Mismo curso, realidades diferentes: adaptar para poder enseñar
Estas últimas semanas he podido ver de forma muy clara algo que ya había escuchado muchas veces durante la carrera: no hay dos grupos iguales, aunque sean del mismo curso. En mi caso, la diferencia entre 5ºA y 5ºB ha sido muy evidente, especialmente al poner en marcha la situación de aprendizaje de inglés que había preparado.
En 5ºA, la propuesta funcionó tal y como la había planeado (haciendo modificaciones mínimas). El grupo estaba motivado, comprendía bien las explicaciones y era capaz de trabajar en equipo. Se notaba que tenían una base más sólida y un nivel de inglés más alto. Respondían bien tanto a las actividades orales como escritas, y eran capaces de avanzar con bastante autonomía.

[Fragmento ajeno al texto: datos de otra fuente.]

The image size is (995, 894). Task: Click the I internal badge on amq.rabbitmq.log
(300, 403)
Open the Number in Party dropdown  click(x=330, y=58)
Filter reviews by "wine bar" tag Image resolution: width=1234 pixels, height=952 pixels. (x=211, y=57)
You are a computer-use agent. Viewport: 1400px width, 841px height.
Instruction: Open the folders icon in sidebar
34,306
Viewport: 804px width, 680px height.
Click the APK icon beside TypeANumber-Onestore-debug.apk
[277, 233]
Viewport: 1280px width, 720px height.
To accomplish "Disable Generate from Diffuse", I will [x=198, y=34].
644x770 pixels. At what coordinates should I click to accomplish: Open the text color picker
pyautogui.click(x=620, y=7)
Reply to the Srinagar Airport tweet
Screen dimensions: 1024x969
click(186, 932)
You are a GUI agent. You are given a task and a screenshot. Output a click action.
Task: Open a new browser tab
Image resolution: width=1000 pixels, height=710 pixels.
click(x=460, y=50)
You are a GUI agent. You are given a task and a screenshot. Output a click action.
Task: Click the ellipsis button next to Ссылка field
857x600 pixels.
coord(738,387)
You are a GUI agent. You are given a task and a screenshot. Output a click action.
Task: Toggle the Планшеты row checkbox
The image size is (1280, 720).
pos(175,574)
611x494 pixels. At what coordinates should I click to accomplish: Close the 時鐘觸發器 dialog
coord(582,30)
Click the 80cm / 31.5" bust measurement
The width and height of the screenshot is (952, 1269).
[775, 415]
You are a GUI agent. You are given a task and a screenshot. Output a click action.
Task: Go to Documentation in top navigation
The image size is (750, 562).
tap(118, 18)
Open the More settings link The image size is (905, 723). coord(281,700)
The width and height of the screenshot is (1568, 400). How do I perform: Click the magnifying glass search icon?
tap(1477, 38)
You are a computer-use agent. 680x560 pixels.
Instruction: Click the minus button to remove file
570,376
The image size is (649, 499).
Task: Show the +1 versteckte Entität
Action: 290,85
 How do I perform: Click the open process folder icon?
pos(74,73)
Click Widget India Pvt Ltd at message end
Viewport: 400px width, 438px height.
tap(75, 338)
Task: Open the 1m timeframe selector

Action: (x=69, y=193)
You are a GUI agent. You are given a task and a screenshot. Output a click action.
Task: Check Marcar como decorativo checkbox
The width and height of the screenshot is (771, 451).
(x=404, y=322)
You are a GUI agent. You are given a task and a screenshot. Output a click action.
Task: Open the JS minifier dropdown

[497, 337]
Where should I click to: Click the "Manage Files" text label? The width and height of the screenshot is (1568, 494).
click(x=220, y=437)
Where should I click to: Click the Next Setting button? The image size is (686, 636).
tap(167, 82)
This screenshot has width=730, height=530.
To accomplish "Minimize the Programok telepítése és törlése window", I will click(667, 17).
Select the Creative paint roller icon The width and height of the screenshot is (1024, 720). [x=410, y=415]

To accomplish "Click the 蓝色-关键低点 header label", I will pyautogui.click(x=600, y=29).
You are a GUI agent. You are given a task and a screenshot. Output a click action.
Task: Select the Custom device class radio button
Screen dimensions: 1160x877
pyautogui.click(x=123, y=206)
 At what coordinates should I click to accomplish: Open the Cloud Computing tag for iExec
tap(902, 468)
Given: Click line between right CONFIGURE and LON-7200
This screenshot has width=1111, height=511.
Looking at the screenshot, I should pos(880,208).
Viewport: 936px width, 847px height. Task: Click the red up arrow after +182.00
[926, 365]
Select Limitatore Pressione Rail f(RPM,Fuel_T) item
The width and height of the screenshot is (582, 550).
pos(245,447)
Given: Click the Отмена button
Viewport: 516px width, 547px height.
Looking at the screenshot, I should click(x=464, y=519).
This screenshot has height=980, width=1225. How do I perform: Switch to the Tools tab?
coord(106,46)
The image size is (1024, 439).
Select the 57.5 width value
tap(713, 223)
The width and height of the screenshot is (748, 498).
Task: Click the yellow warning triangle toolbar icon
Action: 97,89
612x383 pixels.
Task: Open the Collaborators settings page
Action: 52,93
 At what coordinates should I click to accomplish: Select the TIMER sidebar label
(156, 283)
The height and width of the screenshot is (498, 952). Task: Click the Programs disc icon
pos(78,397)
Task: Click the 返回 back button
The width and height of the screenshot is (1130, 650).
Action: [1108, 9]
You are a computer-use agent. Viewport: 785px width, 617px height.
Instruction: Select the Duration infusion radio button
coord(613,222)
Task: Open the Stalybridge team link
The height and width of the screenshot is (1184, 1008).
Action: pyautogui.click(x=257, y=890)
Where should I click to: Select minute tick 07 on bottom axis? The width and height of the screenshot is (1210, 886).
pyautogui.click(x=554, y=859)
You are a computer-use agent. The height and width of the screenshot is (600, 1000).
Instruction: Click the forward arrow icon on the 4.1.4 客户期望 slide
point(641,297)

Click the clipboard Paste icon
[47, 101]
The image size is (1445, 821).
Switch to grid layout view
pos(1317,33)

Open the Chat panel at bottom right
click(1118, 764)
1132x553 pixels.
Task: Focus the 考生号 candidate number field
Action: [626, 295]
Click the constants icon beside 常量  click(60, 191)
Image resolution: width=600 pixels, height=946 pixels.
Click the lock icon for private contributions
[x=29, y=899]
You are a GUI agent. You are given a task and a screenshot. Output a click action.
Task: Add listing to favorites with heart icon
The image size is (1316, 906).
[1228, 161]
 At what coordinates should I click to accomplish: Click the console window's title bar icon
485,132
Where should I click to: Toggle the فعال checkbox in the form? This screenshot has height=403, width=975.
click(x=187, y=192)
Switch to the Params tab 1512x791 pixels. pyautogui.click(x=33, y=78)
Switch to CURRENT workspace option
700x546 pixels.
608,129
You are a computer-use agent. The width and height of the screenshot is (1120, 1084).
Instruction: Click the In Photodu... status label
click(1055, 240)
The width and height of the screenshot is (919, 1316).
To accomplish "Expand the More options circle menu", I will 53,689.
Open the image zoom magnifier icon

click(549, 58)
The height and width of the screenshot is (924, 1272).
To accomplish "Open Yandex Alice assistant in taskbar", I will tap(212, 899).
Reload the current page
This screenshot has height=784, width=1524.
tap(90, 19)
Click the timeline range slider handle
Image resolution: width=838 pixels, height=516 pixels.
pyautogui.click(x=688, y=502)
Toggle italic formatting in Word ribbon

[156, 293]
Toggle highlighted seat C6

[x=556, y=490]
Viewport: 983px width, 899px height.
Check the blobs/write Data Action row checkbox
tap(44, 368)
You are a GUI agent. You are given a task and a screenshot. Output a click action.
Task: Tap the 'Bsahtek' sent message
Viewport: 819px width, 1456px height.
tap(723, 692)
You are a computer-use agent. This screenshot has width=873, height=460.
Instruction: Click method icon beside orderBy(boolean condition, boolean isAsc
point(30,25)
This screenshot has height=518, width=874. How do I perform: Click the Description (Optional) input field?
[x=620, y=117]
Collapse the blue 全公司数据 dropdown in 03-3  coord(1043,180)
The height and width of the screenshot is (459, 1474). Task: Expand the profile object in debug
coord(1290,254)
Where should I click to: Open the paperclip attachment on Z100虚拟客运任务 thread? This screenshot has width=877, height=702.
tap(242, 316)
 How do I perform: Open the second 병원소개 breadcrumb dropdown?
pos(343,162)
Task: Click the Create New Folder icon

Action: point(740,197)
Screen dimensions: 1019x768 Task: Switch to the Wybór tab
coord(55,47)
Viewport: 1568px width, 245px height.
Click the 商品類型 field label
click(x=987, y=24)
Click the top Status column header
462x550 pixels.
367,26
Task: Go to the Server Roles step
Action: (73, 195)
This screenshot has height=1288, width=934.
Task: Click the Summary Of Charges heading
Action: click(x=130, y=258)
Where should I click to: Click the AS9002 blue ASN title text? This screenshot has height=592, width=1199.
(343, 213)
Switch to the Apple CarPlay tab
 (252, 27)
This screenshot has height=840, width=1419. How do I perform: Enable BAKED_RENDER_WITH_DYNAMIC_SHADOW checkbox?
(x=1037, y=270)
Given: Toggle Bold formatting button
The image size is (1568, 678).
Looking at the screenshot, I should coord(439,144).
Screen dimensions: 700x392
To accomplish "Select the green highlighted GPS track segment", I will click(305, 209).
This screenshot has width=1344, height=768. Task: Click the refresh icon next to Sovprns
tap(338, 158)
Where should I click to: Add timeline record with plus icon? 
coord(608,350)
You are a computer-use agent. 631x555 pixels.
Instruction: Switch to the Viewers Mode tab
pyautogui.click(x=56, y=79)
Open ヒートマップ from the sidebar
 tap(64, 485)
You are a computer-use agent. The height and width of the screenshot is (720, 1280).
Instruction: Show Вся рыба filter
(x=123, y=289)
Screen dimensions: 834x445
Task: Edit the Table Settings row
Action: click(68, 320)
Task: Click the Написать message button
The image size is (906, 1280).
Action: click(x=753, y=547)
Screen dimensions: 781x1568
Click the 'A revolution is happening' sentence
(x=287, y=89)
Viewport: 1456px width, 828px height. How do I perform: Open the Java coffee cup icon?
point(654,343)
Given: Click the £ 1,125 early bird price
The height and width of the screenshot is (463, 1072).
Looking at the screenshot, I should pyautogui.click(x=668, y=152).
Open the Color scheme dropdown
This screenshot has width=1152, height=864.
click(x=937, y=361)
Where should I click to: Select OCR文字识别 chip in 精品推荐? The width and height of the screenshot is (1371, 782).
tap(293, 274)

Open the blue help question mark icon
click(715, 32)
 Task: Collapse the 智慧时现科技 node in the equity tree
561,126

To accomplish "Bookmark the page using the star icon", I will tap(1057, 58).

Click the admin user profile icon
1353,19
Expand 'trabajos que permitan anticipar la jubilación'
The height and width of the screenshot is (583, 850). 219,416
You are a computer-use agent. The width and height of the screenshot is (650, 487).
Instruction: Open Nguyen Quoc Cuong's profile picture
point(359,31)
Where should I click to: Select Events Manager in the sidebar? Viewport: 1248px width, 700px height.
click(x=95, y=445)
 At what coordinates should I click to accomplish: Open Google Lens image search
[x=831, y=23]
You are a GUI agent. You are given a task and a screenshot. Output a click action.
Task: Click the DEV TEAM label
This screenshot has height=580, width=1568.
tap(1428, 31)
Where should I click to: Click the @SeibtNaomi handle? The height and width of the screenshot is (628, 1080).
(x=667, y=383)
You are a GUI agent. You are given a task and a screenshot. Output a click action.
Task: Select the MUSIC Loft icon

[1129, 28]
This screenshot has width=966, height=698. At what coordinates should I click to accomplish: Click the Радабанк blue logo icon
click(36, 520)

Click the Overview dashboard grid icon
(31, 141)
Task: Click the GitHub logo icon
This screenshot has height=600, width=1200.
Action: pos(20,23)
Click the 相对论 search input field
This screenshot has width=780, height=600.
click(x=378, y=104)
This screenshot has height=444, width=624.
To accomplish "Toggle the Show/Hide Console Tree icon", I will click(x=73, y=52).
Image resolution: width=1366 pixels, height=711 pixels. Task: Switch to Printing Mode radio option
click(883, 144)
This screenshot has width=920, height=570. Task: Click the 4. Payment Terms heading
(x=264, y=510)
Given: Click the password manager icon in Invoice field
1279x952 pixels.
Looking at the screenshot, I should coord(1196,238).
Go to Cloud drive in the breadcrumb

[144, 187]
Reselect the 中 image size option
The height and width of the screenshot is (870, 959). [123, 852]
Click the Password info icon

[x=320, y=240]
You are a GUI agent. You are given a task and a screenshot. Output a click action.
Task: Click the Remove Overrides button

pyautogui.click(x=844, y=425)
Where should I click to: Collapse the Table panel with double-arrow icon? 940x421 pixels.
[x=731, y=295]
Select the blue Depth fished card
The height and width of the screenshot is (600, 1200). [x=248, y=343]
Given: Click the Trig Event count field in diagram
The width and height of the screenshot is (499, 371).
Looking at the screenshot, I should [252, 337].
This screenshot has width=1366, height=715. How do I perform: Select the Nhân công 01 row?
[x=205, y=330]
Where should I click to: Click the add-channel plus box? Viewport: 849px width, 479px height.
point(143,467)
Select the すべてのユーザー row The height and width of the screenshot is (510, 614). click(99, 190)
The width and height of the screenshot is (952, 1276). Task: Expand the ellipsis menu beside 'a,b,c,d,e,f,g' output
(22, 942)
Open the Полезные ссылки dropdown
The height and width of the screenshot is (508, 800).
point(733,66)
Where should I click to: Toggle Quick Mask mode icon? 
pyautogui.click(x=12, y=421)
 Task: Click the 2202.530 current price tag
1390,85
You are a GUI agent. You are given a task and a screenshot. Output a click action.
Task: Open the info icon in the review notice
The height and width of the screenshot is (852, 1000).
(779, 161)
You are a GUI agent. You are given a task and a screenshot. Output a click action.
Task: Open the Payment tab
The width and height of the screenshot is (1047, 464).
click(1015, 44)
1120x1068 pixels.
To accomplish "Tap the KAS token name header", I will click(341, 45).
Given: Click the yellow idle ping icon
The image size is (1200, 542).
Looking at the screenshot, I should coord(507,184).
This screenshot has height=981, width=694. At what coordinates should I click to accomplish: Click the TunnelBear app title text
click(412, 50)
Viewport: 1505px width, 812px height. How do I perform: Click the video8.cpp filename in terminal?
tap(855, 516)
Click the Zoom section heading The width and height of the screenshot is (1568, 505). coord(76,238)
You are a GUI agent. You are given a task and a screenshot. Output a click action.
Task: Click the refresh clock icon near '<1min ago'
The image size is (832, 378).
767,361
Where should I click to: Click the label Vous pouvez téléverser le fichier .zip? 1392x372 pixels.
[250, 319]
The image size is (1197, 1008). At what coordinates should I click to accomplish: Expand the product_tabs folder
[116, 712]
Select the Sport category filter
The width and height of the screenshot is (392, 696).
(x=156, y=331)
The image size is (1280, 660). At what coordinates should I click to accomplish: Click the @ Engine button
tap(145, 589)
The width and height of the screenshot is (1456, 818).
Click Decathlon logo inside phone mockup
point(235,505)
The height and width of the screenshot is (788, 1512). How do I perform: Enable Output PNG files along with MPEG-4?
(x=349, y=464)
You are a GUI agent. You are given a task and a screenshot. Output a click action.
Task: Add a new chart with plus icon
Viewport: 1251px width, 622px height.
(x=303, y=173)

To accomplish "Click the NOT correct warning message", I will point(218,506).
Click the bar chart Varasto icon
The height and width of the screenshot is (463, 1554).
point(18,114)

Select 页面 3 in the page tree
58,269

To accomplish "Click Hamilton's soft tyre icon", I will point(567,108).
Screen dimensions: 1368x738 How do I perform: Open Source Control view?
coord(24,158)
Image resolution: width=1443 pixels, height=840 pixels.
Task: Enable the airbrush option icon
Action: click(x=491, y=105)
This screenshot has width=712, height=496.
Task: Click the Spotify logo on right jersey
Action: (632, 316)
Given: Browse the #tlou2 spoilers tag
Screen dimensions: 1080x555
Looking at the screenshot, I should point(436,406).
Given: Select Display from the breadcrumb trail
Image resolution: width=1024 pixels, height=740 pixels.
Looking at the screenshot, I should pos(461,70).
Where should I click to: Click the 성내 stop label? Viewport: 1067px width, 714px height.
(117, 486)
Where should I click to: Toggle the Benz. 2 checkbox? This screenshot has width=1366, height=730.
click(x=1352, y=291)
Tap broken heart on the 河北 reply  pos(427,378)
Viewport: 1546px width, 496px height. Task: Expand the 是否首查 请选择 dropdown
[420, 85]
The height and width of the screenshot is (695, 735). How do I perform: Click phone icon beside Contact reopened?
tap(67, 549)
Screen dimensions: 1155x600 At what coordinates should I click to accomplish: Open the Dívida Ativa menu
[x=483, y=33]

Sin embargo, cuando apliqué la misma actividad en 5ºB, me encontré con muchas más dificultades. El nivel de inglés del grupo era bastante más bajo, lo que hacía que costara mucho seguir el ritmo previsto. Además, este grupo tiene también problemas de comportamiento, con varios alumnos que interrumpen constantemente, no respetan las normas básicas del aula o no prestan atención. Todo esto hizo que tuviera que adaptar constantemente la propuesta: acortar tareas, usar más apoyos visuales, repetir instrucciones varias veces y simplificar los contenidos.
Al principio me sentí algo frustrada, porque quería que la situación funcionara igual en ambos grupos. Pero esta experiencia me ha hecho entender que la verdadera planificación no termina cuando cierras el documento, sino cuando estás frente al alumnado y tomas decisiones en tiempo real. Enseñar también es eso, observar, ajustar y volver a intentarlo.
Me quedo con una idea clara, la flexibilidad y la sensibilidad hacia las necesidades del grupo son habilidades tan importantes como saber diseñar una buena propuesta.